# What you need to do
Determine how many lines in the entries below contain the string "Репетиторы", and state only that number.

######

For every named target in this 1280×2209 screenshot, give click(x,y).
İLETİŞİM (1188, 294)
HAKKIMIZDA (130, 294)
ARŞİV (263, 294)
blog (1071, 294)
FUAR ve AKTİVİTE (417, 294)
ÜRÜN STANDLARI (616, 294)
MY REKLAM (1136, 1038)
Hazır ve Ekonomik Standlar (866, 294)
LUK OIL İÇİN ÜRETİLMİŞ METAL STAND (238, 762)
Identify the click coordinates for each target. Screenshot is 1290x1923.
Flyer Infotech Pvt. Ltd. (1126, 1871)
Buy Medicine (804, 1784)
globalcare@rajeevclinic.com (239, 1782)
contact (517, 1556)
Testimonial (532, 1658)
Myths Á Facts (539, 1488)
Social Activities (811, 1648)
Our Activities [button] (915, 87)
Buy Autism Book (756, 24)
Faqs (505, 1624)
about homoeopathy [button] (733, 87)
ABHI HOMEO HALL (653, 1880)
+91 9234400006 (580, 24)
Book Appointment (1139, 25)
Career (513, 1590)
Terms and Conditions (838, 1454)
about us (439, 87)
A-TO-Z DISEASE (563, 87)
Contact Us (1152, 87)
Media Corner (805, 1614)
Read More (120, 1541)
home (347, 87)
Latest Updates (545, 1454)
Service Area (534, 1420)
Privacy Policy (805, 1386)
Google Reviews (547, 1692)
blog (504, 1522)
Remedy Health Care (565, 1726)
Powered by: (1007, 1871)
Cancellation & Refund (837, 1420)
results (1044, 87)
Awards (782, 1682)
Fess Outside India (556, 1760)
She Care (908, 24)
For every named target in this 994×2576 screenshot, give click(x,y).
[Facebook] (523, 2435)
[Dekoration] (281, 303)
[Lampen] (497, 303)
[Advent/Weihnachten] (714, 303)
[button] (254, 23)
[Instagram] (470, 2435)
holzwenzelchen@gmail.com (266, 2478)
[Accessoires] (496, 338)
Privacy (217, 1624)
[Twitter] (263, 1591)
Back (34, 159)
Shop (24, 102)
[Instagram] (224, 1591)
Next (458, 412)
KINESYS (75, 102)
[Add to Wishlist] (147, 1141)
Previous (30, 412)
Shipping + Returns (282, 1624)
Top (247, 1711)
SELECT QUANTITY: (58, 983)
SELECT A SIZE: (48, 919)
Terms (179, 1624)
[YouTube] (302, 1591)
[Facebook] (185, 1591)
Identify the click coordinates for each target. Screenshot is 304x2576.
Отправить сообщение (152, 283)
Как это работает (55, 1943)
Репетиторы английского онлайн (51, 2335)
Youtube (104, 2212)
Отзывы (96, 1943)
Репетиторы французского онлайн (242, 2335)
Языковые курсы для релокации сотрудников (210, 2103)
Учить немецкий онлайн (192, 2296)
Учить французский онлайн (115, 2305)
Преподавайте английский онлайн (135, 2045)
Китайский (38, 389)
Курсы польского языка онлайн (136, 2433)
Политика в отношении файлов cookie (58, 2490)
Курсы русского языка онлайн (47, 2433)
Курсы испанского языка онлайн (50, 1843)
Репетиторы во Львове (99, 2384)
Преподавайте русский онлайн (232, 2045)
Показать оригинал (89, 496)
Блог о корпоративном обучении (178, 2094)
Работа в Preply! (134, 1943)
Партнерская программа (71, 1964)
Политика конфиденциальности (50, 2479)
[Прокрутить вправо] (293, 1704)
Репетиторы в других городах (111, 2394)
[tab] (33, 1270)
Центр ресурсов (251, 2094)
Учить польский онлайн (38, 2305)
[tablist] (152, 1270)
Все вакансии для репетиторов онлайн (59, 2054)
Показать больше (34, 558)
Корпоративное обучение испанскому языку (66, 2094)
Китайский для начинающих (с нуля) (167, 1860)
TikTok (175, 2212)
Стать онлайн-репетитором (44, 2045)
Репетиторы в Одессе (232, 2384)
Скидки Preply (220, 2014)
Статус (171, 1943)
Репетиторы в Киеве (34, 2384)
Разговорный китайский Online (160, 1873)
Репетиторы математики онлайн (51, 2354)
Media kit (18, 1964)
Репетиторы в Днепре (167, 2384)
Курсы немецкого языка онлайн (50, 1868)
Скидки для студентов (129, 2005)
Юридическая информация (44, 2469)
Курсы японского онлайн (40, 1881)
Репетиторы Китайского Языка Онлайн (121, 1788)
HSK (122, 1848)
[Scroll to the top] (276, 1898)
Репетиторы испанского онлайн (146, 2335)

######

# Exercise result
10